● STORED DATA
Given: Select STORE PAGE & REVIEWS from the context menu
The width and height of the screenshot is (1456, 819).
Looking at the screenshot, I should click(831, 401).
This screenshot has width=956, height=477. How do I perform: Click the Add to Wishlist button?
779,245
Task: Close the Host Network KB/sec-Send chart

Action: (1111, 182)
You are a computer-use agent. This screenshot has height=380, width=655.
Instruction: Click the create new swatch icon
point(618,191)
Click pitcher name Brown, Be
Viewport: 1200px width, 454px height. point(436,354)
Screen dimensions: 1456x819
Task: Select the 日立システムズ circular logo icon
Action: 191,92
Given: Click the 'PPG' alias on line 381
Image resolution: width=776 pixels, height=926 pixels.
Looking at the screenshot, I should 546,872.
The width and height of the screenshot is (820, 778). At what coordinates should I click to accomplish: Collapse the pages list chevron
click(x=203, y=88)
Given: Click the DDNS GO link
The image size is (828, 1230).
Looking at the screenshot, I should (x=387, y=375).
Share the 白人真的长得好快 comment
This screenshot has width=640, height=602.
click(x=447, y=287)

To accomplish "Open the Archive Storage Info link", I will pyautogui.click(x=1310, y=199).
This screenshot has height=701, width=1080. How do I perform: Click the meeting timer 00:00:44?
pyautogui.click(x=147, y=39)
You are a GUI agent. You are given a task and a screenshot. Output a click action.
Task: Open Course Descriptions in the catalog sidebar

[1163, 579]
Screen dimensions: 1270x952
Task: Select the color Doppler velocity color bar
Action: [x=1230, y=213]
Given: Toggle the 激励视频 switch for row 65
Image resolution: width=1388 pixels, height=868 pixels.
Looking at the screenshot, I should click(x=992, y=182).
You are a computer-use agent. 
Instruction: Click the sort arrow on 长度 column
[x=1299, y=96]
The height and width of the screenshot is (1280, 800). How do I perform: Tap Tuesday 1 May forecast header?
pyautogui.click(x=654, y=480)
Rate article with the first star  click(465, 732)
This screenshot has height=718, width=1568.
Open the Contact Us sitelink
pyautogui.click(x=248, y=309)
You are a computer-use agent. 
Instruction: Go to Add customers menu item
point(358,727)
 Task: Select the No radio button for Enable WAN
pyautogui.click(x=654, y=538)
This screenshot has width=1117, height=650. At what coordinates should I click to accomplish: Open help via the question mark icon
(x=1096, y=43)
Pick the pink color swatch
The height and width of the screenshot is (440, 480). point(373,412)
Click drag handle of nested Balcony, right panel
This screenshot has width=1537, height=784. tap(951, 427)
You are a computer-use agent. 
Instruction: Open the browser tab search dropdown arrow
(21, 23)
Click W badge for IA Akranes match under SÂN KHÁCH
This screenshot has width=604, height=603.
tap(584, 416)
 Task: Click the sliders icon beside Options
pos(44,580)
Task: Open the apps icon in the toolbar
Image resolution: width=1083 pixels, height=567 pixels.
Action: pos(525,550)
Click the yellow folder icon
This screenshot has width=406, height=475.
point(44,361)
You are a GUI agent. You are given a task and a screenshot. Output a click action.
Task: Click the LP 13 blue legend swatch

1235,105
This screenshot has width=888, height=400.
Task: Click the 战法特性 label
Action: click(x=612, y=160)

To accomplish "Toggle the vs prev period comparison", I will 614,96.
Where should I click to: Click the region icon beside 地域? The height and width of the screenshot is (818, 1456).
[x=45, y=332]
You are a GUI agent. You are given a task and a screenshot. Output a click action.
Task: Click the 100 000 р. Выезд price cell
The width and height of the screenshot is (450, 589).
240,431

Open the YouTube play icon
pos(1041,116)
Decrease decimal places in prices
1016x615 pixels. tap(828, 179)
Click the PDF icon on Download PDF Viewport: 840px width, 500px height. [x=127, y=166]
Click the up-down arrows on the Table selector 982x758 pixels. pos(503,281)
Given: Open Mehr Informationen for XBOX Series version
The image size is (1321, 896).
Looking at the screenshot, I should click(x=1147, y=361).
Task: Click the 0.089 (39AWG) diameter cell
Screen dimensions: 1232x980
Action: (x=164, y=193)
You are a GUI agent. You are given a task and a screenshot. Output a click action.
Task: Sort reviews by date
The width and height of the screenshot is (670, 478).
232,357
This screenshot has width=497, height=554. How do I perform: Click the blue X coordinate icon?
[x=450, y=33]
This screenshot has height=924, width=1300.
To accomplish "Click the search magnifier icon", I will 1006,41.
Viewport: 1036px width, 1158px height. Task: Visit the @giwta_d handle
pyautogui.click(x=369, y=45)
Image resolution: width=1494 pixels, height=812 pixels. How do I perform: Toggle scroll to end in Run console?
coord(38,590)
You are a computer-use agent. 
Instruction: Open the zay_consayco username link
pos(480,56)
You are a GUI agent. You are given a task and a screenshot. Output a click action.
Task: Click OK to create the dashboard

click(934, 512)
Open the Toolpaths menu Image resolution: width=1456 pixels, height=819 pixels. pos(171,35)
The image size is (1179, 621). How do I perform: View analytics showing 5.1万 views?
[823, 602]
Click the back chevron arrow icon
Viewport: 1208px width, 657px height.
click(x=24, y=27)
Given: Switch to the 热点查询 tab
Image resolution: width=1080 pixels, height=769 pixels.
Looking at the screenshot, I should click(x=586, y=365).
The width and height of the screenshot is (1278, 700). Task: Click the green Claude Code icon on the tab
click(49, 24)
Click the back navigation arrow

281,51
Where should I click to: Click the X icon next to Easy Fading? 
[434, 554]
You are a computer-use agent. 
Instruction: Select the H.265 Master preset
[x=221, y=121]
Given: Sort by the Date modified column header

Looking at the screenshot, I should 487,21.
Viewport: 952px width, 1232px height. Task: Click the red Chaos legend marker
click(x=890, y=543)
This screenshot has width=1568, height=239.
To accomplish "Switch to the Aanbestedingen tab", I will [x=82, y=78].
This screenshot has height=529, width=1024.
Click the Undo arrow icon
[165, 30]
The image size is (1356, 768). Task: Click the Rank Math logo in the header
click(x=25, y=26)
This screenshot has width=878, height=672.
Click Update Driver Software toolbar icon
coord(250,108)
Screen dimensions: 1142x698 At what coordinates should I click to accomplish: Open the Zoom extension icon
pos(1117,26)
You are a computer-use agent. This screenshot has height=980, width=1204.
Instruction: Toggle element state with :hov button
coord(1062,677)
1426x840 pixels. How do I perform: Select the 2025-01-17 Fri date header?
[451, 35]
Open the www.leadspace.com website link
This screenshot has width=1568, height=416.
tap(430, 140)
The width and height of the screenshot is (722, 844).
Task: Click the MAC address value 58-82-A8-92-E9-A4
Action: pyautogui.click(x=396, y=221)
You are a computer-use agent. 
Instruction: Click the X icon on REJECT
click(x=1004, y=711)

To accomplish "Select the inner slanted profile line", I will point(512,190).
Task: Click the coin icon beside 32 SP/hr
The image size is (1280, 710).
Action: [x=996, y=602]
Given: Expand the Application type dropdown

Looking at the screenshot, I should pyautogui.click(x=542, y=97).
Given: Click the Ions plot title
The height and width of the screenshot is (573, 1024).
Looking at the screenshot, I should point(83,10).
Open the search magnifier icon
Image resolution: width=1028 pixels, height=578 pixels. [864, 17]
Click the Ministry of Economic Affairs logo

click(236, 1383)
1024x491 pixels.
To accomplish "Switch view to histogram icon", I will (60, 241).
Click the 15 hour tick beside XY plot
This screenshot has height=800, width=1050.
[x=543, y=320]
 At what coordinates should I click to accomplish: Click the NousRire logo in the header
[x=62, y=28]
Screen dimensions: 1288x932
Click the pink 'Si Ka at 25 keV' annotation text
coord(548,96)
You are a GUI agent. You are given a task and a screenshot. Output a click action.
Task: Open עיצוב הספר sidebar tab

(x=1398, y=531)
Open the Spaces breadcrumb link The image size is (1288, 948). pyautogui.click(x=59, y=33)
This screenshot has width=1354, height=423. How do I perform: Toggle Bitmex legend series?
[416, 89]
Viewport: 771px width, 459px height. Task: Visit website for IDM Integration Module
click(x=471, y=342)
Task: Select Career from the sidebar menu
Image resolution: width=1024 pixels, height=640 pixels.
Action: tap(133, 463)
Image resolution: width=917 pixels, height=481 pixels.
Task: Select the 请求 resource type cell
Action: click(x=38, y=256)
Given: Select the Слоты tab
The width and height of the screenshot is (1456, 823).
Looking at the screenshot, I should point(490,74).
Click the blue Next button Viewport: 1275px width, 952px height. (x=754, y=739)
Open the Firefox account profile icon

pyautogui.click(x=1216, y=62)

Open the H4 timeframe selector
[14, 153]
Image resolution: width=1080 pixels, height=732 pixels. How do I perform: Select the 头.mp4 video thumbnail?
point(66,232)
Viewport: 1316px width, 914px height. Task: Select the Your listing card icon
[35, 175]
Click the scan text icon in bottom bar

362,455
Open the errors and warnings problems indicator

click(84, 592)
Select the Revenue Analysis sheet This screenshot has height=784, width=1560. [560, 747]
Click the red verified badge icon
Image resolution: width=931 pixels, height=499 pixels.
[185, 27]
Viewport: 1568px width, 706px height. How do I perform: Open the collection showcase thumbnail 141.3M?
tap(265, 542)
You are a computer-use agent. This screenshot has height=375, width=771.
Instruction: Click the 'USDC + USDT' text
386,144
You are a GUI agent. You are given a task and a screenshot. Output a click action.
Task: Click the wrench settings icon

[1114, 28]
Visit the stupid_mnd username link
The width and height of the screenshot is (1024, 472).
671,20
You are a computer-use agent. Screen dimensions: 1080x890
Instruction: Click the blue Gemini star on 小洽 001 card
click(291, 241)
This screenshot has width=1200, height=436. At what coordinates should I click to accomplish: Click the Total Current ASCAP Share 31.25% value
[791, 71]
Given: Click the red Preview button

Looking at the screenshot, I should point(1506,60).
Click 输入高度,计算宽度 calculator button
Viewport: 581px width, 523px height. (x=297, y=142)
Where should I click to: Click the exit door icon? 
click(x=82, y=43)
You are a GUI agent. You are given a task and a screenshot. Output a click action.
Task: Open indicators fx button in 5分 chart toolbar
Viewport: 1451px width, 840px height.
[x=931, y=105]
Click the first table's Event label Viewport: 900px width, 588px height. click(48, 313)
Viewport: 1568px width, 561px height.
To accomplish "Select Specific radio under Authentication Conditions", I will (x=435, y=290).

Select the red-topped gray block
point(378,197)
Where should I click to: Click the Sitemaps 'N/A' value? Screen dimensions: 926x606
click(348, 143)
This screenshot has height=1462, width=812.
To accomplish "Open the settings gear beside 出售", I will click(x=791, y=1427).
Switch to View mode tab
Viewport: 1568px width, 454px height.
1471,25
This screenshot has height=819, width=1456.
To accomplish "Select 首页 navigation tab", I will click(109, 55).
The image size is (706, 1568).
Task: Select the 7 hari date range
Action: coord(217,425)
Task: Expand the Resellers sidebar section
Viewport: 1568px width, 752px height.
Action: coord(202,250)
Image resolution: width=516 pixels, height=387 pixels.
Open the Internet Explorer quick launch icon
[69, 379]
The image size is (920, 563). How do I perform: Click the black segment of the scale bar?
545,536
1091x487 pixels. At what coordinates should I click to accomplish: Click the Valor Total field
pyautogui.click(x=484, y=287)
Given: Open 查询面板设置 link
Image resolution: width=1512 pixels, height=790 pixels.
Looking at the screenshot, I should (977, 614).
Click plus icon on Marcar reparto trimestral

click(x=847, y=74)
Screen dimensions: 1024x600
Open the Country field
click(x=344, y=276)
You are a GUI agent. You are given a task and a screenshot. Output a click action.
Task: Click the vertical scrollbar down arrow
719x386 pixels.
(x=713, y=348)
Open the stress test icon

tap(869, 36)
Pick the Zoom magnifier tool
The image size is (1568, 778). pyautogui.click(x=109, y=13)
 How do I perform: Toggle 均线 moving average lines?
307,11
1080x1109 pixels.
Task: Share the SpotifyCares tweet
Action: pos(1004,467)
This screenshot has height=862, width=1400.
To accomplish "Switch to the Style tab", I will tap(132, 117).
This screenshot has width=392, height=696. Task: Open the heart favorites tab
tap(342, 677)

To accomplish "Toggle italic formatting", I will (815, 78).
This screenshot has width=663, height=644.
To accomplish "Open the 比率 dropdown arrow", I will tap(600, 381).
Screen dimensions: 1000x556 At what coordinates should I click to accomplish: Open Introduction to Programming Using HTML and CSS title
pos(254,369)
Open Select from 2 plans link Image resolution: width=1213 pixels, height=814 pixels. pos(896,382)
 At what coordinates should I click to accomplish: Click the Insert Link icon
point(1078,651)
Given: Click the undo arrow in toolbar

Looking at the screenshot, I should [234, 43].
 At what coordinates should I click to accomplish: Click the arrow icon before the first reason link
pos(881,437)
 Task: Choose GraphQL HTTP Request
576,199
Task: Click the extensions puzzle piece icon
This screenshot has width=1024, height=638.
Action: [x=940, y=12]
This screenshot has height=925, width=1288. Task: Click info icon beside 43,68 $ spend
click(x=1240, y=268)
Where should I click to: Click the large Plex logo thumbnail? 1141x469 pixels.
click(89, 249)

● STATED PROBLEM
Copy out the records word for word, starting at the line containing "This screenshot has width=1568, height=239." and ending at the line containing "coord(250,108)", with both of those lines included.

● SOLUTION FOR THIS PROBLEM
This screenshot has width=1568, height=239.
To accomplish "Switch to the Aanbestedingen tab", I will [x=82, y=78].
This screenshot has height=529, width=1024.
Click the Undo arrow icon
[165, 30]
The image size is (1356, 768). Task: Click the Rank Math logo in the header
click(x=25, y=26)
This screenshot has width=878, height=672.
Click Update Driver Software toolbar icon
coord(250,108)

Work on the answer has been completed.